Hepatitis has a close relationship to hives due to different viral infections. Acute hives is frequently observed in the prodromic stage of hepatitis A as well as hepatitis B and sometimes in hepatitis C as well.  Hives is considered one of the pre-icteric symptoms of viral hepatitis and is related to immune-complex deposits. Therefore, hives can also be associated with some other common disorders, such as arthritis and headache. However, there are many patients with viral hepatitis who do not show any signs of acute or any other form of hives.

The case of chronic hives is different and quite confusing. There is no convincing evidence in which the hepatitis virus causes chronic hives. A recent controlled study revealed that there is no link between chronic hives and hepatitis C. In the case of hepatitis B, not much data is available, and there is still a need for additional research. Systematic hepatitis virus investigations in patients suffering from chronic hives are usually quite expensive.
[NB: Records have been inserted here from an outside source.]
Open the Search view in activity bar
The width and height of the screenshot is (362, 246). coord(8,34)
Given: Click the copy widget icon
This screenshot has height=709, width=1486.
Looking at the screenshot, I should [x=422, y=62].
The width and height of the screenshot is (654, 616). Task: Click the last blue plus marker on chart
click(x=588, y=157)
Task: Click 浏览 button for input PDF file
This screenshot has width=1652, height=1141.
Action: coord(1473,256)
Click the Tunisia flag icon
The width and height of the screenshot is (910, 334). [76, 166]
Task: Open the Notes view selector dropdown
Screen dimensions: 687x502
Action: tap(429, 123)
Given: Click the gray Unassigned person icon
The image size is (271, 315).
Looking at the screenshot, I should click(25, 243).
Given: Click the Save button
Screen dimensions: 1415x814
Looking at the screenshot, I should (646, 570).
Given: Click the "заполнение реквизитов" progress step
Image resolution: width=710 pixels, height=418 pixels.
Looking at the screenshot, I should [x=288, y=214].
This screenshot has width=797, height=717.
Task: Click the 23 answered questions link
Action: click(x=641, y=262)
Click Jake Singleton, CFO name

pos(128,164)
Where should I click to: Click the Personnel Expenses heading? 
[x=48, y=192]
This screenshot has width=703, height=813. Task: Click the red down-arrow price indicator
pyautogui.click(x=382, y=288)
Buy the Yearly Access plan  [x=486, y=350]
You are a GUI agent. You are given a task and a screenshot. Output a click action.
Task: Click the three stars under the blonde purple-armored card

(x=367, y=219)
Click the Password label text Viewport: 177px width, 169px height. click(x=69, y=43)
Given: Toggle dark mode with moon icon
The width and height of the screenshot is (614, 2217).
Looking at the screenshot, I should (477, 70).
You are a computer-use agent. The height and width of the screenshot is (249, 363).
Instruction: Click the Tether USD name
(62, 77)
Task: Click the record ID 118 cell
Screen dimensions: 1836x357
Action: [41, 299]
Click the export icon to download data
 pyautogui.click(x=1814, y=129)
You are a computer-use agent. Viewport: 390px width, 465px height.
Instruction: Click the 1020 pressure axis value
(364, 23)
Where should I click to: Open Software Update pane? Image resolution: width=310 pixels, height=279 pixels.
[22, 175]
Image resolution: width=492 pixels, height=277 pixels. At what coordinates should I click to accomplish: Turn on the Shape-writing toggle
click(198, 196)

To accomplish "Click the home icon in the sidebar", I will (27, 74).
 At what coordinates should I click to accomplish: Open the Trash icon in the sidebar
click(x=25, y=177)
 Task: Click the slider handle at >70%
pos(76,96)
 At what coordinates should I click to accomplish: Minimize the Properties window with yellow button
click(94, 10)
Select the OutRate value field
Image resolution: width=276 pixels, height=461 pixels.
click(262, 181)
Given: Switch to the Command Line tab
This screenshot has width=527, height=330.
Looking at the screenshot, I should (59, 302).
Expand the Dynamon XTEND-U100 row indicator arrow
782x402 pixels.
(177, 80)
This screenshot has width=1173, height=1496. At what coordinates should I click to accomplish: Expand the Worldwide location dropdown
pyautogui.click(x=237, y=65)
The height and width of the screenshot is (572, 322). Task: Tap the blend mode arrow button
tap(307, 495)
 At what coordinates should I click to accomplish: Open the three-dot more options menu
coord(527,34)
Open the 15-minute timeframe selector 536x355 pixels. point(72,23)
Hepatitis B or C can occasionally induce hives vasculitis, but this is probably related more to vasculitis than to true hives.

Viral Hives in Children

Up to 25% of children suffer from hives at some time during their childhood. Among those who suffer from this skin problem, 80% develop hives in response to a viral infection. In children, the human immunodeficiency virus, cold, mononucleosis, and hepatitis A, B, and C can cause viral hives.

You can find many medicines and antihistamines to treat viral hives. However, there are certain home remedies that reduce suffering, such as applying ice or cold compresses. Applying aloe vera gel or vitamin E oil on the affected area also reduces itching.